Now we treat log review like a weekly ritual instead of a "set it and forget it" thing. Got someone actually assigned to triage Snyk alerts instead of letting them rot. It's painful but honestly cheaper than the alternative. Glad you caught yours early.
Wait — you found telnetd in staging just from scanning after seeing a CVE post? That's wild. But real talk: how are you actually *using* Datadog to catch this stuff proactively? We're at a 40-person engineering team and we've got Datadog throwing terabytes of logs at us, but we're basically doing manual sweeps too because nobody set up real alerting rules for the scary stuff.
Did you build custom detection for deprecated services, or was this just "saw CVE, checked manually"? Because that's not really logging working — that's you being paranoid in a good way. The difference matters if you're trying to actually prevent the next one instead of getting lucky twice.
This is exactly why we flipped our Datadog setup last year. We were in the same boat — logs going in, nobody actually watching them. Then our security team found a weird spike in failed auth attempts that almost nobody would've caught.
Here's what I'd do if I were you: Start with alert rules, not just log ingestion. We set up three basic ones that caught stuff immediately — unusual process execution, new network connections on ports that shouldn't be open, and any deprecated services showing activity. Cost us about 2 grand more per month in Datadog, but saved our asses.
Second thing: Actually look at what you already have. We discovered we'd been paying for Snyk for two years but the pipeline integration was half-broken. Got a contractor to spend a week fixing it and suddenly we're catching things in staging instead of production.

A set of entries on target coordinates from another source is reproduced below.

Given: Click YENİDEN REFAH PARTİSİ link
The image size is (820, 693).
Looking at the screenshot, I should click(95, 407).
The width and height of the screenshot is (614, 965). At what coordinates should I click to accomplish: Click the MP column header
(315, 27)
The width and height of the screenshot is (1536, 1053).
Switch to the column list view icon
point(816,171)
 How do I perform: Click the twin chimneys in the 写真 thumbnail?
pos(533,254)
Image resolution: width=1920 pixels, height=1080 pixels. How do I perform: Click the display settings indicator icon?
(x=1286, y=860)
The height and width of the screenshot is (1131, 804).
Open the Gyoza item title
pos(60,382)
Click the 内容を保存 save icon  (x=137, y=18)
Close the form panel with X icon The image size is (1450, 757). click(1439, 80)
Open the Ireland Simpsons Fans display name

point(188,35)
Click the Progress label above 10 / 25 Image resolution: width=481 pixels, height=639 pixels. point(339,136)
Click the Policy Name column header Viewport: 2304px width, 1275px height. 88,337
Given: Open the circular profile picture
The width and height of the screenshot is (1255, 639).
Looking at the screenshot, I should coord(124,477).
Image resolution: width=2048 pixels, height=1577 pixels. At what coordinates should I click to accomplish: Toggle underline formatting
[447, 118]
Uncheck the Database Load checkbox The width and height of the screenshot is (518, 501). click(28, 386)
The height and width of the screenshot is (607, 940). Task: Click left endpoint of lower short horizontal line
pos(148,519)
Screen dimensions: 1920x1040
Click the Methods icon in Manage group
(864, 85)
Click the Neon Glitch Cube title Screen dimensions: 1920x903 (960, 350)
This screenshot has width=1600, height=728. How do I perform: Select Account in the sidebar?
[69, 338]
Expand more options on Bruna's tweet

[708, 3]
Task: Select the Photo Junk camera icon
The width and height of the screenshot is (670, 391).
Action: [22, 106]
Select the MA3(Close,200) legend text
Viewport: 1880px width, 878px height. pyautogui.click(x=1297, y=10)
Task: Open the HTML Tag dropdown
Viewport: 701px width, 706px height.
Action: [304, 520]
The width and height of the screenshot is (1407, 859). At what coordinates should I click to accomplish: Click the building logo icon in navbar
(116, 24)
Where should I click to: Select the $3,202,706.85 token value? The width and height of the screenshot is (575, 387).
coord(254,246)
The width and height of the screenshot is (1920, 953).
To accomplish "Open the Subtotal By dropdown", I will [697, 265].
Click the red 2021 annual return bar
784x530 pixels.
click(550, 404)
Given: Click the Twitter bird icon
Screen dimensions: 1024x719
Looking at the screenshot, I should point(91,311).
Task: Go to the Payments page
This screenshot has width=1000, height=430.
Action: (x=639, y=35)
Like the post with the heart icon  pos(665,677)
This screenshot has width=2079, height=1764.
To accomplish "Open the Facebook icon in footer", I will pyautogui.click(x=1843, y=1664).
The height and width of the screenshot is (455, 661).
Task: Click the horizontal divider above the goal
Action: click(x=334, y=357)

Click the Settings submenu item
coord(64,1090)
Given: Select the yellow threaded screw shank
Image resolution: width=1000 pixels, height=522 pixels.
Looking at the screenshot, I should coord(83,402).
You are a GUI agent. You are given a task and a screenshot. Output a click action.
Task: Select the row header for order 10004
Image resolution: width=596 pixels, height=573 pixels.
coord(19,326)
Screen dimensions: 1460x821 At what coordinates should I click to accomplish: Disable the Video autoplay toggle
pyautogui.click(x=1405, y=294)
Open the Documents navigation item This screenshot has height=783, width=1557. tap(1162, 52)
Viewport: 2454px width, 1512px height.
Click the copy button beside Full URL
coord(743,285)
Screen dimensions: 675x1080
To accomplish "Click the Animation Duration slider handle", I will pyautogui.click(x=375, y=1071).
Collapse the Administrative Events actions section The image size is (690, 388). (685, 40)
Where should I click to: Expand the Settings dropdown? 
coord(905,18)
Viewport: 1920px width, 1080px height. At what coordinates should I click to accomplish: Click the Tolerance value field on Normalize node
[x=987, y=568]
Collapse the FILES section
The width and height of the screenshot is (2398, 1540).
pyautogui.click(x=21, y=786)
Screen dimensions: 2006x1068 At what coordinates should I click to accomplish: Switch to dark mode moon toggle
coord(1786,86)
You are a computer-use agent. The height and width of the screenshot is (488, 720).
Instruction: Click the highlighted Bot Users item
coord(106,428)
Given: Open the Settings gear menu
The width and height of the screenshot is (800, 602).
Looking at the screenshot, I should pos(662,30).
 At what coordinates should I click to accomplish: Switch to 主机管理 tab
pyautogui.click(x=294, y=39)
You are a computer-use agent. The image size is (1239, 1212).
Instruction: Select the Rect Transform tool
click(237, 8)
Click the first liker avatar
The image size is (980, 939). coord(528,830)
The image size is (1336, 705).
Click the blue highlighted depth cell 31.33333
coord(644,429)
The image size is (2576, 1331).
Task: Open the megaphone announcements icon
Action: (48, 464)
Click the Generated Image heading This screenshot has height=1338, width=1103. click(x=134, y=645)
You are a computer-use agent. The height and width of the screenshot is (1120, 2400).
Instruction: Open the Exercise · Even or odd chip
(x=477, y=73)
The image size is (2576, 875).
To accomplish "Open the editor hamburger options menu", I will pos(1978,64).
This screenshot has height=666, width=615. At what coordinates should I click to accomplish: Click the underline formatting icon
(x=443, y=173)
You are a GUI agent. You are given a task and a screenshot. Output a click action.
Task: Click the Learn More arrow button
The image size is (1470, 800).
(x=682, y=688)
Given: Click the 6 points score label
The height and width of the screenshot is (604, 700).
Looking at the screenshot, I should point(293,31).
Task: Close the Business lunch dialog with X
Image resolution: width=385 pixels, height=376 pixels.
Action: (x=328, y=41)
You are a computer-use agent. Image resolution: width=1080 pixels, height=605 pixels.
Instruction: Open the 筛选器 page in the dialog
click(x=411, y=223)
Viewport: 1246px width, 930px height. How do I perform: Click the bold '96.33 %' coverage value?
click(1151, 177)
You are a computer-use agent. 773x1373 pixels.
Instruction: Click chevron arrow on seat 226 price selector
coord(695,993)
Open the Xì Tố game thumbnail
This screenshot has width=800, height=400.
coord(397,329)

But honest take — the real win here isn't the tools, it's that someone actually ran a sweep. At my last company we had all the same stuff and nobody ever thought to just... check. Set a quarterly review where someone physically walks through staging and production looking for dead code, orphaned services, deprecated packages. Takes a day, catches stuff the automation misses.
Glad you found it before it mattered. That telnetd thing keeps popping up because it's easy to forget about when you're spinning up infrastructure fast.
We caught something similar last year with New Relic. Had it sitting there for months just collecting data, and our security team was basically ignoring alerts because there were too many. Then we actually sat down and tuned the thresholds, built some real dashboards instead of the default stuff. Found an unauthorized container image pull from a sketchy registry that would've gone totally unnoticed otherwise.
The thing that got us though was realizing our logs were only useful because we finally made someone responsible for actually looking at them. We hired a junior SRE whose only job for two weeks was to build alerts that didn't suck. Saved us probably 6 figures in potential damage. Most teams don't want to spend that time, but it's genuinely the difference between logging as theater and logging as security.